▶ **Exercise inputs**

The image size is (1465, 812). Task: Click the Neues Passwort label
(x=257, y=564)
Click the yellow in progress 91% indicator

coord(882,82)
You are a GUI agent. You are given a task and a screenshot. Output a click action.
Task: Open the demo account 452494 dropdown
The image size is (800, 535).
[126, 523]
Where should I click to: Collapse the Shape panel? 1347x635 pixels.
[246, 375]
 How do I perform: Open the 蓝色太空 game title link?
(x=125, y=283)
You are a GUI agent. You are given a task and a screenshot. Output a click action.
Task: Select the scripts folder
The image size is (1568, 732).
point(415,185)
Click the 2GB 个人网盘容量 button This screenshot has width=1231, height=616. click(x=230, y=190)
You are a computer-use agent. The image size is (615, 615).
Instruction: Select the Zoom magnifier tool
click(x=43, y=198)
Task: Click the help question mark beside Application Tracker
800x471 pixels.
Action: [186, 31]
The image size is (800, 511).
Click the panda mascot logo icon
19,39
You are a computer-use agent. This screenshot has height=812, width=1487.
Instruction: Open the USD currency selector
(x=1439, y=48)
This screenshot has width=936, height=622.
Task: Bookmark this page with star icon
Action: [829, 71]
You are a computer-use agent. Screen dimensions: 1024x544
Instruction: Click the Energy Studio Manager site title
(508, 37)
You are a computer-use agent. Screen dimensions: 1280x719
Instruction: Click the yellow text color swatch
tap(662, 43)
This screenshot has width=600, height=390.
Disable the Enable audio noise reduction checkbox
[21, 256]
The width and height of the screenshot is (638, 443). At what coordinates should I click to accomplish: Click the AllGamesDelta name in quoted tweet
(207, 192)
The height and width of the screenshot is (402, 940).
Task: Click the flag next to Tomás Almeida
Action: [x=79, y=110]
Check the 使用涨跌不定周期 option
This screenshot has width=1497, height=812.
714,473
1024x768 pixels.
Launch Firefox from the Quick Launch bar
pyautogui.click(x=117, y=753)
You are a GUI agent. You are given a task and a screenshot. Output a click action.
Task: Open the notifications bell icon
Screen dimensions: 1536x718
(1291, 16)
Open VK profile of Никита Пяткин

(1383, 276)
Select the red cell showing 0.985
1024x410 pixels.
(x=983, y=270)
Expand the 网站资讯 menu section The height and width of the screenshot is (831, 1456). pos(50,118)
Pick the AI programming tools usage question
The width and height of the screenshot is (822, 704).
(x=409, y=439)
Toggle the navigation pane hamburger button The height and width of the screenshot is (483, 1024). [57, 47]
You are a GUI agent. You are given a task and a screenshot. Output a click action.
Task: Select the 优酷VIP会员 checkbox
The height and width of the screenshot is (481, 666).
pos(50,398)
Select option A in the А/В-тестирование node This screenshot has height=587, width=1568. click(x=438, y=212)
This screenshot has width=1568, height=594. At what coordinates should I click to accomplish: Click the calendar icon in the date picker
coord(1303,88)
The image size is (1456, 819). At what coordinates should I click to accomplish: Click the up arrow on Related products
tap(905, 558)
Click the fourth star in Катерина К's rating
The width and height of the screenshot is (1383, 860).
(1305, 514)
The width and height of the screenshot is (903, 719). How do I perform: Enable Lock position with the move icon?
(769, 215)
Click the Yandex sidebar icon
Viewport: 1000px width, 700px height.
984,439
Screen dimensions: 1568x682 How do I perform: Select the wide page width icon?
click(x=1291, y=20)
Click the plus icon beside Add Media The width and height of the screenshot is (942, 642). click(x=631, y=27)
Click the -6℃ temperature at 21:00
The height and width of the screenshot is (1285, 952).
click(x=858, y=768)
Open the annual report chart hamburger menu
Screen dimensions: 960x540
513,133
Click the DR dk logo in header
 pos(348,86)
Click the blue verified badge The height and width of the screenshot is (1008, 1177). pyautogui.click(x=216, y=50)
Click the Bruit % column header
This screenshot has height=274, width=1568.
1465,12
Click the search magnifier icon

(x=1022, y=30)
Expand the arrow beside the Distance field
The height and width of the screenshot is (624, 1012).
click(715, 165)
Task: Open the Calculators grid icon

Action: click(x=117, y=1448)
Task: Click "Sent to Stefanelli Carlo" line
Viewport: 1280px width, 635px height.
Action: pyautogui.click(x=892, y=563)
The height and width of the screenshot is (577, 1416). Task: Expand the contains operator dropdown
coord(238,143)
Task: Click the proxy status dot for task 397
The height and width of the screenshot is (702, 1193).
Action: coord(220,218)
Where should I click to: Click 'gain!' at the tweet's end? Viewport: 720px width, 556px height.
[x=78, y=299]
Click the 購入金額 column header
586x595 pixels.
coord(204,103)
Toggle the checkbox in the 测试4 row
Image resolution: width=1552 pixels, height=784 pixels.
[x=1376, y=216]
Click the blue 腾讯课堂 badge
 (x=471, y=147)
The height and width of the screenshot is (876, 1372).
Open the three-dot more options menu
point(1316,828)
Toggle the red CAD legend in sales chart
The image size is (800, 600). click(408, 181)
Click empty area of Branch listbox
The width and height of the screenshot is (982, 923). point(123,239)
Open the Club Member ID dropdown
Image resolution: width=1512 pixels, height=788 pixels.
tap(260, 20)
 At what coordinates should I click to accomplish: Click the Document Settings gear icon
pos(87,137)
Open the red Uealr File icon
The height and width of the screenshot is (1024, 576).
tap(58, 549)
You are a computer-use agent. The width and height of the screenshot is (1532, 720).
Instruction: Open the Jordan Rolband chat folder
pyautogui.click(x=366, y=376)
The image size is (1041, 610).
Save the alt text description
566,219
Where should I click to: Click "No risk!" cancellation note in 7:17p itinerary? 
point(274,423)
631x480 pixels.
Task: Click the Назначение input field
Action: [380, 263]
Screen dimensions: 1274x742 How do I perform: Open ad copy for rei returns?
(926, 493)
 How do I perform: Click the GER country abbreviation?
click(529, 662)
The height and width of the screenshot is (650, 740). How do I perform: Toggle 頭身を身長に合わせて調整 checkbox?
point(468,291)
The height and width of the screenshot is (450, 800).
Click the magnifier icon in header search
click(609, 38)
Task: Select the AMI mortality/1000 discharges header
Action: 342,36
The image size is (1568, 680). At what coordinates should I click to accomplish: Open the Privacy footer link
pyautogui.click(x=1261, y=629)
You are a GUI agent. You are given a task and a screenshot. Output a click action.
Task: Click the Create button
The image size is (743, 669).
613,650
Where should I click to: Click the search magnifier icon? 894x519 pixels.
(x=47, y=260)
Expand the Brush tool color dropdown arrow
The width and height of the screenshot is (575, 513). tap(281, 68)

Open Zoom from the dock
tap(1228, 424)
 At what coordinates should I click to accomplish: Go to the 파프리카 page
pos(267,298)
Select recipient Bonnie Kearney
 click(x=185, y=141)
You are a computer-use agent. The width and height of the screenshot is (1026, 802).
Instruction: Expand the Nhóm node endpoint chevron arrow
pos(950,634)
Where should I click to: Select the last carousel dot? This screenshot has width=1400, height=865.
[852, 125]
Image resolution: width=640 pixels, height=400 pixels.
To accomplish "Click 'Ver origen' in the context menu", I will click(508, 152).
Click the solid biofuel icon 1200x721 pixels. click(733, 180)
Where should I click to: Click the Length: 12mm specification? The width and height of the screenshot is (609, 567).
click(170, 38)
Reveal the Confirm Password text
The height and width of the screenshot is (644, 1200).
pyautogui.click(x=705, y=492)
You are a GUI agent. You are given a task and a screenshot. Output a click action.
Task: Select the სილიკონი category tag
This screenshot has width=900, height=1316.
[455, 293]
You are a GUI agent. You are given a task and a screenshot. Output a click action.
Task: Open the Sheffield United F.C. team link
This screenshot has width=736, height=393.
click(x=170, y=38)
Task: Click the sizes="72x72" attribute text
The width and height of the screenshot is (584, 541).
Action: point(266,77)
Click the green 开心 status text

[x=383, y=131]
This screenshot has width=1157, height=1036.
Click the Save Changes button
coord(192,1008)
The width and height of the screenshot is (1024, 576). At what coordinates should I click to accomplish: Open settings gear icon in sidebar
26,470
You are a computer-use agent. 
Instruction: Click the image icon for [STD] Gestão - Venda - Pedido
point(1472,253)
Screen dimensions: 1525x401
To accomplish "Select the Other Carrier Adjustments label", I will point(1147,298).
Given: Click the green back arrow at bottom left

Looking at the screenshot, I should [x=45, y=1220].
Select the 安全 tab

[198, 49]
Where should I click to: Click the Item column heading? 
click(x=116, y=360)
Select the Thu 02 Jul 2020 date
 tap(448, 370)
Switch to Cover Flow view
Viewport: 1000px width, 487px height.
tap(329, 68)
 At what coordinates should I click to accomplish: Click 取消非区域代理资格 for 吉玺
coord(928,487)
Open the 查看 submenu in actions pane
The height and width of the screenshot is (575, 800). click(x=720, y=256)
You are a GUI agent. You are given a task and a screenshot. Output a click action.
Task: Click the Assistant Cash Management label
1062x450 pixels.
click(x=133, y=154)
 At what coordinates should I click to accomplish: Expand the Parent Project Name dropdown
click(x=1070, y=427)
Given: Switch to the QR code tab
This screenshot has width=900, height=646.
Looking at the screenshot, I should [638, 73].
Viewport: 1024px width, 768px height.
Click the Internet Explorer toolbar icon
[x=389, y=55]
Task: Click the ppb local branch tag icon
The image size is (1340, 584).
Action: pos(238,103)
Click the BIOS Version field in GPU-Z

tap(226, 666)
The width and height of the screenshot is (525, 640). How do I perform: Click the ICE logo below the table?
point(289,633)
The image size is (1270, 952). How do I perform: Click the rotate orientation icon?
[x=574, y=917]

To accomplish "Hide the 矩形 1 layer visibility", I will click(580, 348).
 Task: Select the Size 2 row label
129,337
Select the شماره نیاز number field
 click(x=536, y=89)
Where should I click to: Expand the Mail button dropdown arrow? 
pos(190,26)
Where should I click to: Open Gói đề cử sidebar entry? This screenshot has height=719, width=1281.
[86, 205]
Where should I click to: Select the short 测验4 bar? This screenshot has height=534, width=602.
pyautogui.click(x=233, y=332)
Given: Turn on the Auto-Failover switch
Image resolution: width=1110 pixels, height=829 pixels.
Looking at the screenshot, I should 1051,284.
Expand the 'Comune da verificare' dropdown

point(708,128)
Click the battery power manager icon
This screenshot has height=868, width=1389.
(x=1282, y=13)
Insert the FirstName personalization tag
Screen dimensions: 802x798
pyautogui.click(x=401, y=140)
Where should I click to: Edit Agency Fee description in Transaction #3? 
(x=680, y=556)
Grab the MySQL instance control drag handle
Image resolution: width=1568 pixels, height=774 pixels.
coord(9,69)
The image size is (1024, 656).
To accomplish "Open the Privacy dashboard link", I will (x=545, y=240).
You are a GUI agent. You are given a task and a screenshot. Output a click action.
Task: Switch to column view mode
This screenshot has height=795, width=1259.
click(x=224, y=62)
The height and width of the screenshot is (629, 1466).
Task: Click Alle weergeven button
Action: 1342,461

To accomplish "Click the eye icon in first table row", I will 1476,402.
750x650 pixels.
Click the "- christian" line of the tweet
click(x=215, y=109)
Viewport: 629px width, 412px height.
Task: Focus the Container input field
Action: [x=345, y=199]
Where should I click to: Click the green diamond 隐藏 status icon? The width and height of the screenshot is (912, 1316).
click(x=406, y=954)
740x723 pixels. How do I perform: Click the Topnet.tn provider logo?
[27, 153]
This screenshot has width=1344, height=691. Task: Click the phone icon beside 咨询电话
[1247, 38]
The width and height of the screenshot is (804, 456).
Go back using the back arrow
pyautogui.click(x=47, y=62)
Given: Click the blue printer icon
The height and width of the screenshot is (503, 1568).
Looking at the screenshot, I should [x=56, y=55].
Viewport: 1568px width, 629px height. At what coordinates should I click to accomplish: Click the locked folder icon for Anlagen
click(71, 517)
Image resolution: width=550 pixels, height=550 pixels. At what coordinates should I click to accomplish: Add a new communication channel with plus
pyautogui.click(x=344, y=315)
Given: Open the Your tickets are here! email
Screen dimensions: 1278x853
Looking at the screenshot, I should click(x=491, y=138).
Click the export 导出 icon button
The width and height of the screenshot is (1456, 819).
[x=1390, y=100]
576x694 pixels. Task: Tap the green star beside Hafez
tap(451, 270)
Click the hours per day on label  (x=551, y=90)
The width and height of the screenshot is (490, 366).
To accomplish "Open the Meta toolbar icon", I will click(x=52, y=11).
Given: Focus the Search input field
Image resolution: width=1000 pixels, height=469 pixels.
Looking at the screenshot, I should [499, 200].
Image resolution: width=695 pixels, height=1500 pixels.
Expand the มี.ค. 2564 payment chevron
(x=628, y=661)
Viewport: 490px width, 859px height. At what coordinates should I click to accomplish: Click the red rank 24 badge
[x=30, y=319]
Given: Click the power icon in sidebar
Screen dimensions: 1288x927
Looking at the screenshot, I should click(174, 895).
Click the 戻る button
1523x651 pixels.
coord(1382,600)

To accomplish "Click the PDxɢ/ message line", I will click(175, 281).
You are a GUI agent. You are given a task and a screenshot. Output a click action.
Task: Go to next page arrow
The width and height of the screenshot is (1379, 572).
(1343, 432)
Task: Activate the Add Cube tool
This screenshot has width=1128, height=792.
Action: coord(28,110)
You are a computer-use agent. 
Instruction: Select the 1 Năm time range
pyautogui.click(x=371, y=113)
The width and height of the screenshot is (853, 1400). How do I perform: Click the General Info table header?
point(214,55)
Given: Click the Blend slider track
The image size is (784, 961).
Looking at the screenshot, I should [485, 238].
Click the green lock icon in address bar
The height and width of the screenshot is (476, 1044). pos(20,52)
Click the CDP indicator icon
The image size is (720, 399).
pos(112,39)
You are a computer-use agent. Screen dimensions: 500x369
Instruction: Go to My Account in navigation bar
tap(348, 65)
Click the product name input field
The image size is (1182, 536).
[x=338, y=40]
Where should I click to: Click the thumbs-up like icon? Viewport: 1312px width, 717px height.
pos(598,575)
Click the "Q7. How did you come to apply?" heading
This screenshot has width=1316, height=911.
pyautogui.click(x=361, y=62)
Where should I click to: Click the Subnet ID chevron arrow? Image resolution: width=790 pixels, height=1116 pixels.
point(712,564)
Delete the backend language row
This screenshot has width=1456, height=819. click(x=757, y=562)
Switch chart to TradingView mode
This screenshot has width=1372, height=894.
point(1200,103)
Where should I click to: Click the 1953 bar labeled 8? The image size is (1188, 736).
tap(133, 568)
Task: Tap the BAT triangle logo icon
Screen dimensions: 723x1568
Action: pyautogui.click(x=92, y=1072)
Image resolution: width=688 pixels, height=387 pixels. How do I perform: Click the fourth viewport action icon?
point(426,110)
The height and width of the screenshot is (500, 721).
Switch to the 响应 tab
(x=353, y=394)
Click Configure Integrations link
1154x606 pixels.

▶ **Required action**
Return, from the material above, each line holding the string "power".

▶ **Solution to this exercise**
Click the battery power manager icon
Given: Click the power icon in sidebar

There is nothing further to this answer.